Om een ​​extreem sterke uitroep aan te duiden, is het acceptabel, in tegenstelling tot in het standaard Engels, om twee of drie uitroeptekens te gebruiken, maar niet meer:


  • ¡¡¡Idiota !!! (Idioot!)
  • Es onmogelijk. ¡¡¡No lo creo. !!! (Het is onmogelijk. Ik kan het niet geloven!)

Woordvolgorde in vragen

De meeste vragen beginnen met een vragend voornaamwoord, zoalsqué of een vragend bijwoord zoalscomo​In bijna al deze gevallen wordt het openingsvraagwoord gevolgd door het werkwoord en vervolgens het onderwerp, dat een zelfstandig naamwoord of voornaamwoord zal zijn. Het is natuurlijk gebruikelijk om het onderwerp weg te laten als het voor de duidelijkheid niet nodig is.

  • ¿Dónde jugarían los niños? (Waar zouden de kinderen spelen? Dónde is het vragende bijwoord, jugarían is het werkwoord, en het onderwerp is niños.)
  • ¿Qué significanta tu nombre? (Wat betekent jouw naam?)
  • ¿Cómo comen los insectos? (Hoe eten insecten?)

Als het werkwoord een lijdend voorwerp heeft en het onderwerp niet wordt vermeld, komt het object meestal voor het werkwoord, als dat in de equivalente Engelse zin zou zijn:


  • ¿Cuántos insectos comió la araña? (Hoeveel insecten heeft de spin gegeten? Insectos is het directe object van comió.)
  • ¿Qué tipo de celular prefieres? (Welk type gsm heeft uw voorkeur? Tipo de celular is het directe object van prefieres.)
  • ¿Dónde venden ropa guatemalteca? (Waar verkopen ze Guatemalteekse kleding? Ropa guatemalteca is het directe object van venden.)
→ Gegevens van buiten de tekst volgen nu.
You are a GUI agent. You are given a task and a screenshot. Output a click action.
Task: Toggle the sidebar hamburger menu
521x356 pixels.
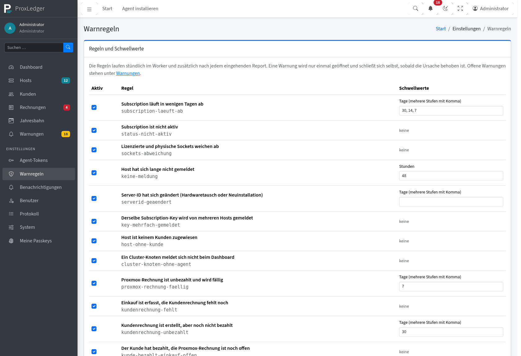[89, 9]
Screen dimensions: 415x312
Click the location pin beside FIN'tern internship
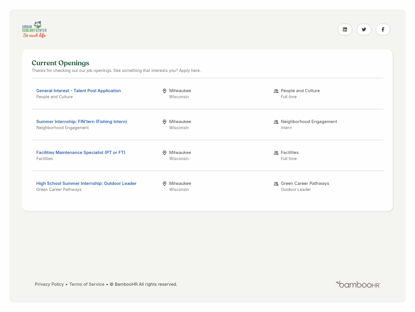click(x=165, y=122)
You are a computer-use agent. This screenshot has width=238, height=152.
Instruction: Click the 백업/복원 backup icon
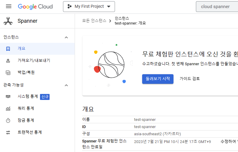tap(8, 72)
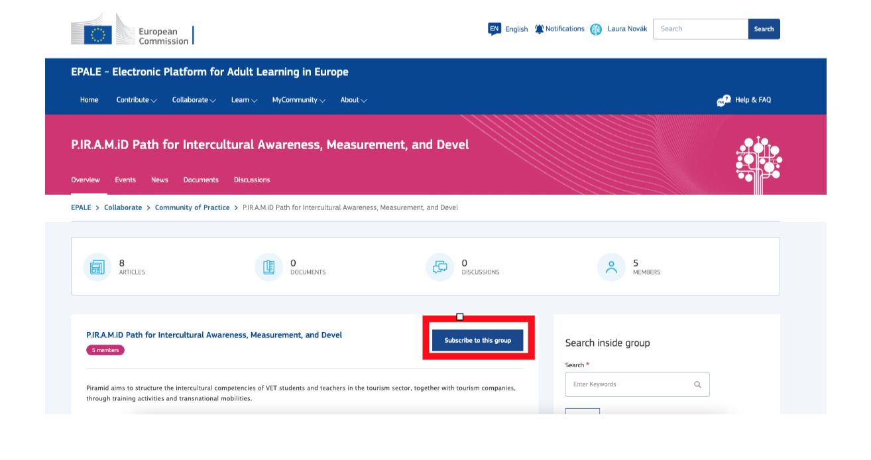Click the Documents stat icon

(x=268, y=267)
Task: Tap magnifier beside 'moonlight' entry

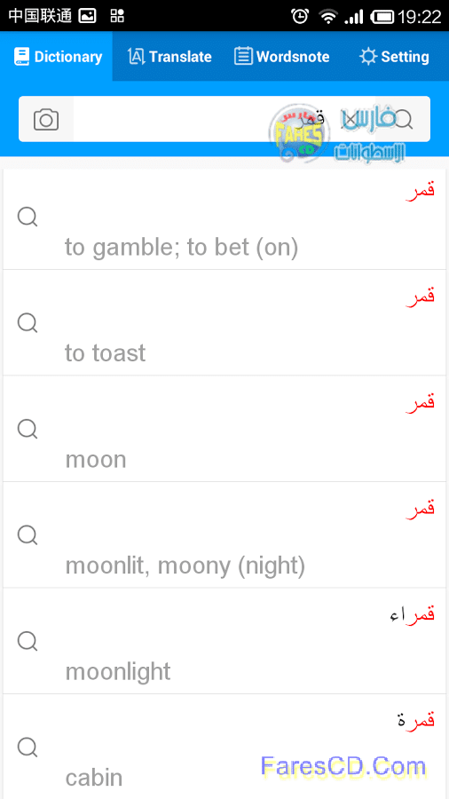Action: pyautogui.click(x=28, y=641)
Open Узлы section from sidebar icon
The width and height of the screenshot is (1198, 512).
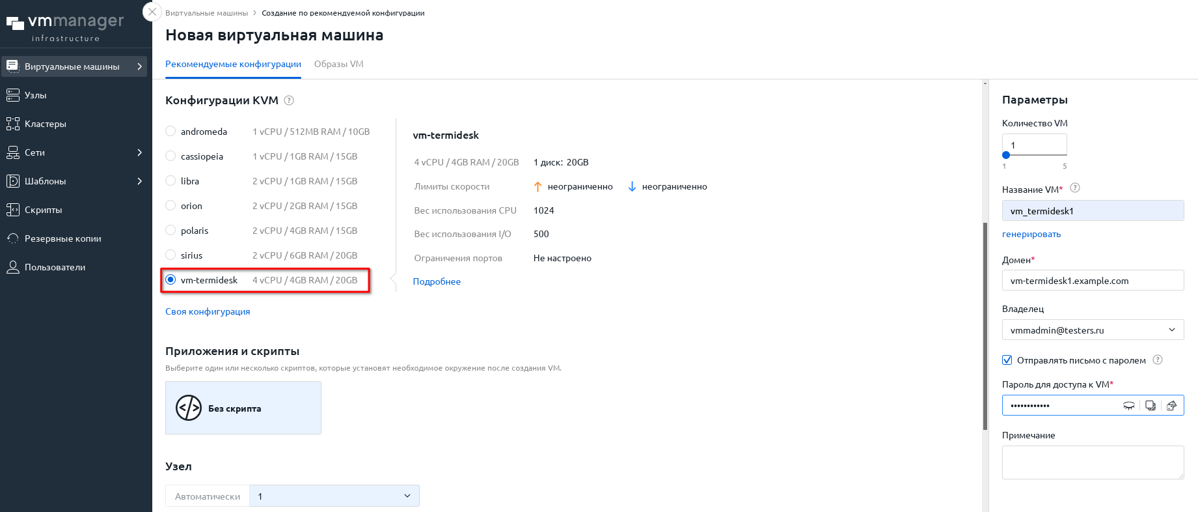coord(13,95)
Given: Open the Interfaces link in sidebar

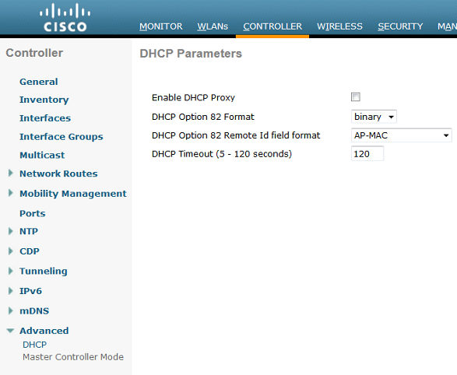Looking at the screenshot, I should coord(45,118).
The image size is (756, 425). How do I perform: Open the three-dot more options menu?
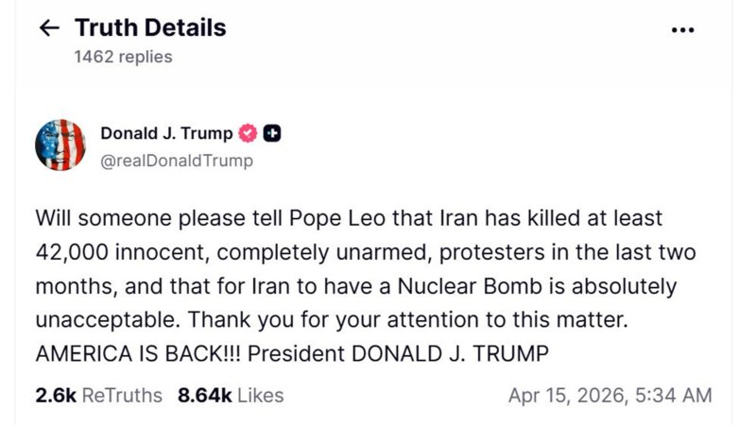[x=681, y=29]
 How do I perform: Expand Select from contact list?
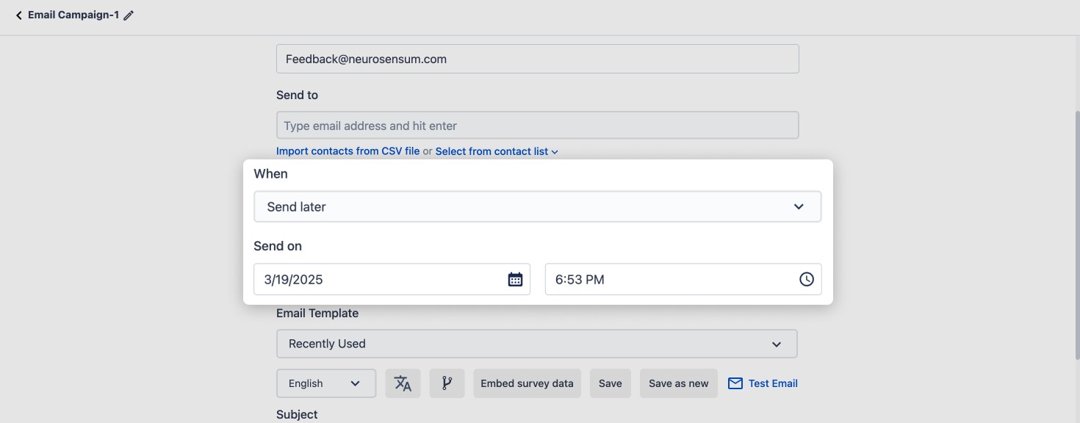[x=497, y=151]
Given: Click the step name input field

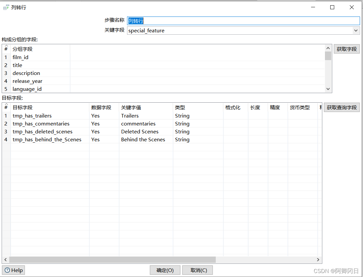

Als de vraag een bepaald onderwerp en een object heeft, is het gebruikelijk om een ​​woordvolgorde werkwoord-object-onderwerp te gebruiken als het object korter is dan het onderwerp en een volgorde werkwoord-onderwerp-object als het onderwerp korter is. Als ze dezelfde lengte hebben, is elke volgorde acceptabel.

  • ¿Is het niet zo dat de verkoop los mejores diseñadores de moda? (Verkopen de beste modeontwerpers kleding? Het onderwerp, los mejores diseñadores de moda, is veel langer dan het object, ropa.)
  • Is er een compran los estudiantes los libros de química farmacéutica? (Waar kopen de studenten de boeken over farmaceutische chemie? los estudiantes, is korter dan het object, los libros de química farmacéutica.)

Belangrijkste leerpunten

  • Het Spaans gebruikt omgekeerde vraag en uitroeptekens om respectievelijk vragen en uitroeptekens te beginnen en te beëindigen.
  • Als een zin een inleidende zin of een woord heeft dat geen deel uitmaakt van de vraag of uitroep, komt de openingsteken aan het begin van de vraag of uitroep.
  • Vraag en uitroeptekens kunnen worden gecombineerd voor uitroeptekens of uitroeptekens in de vorm van een vraag.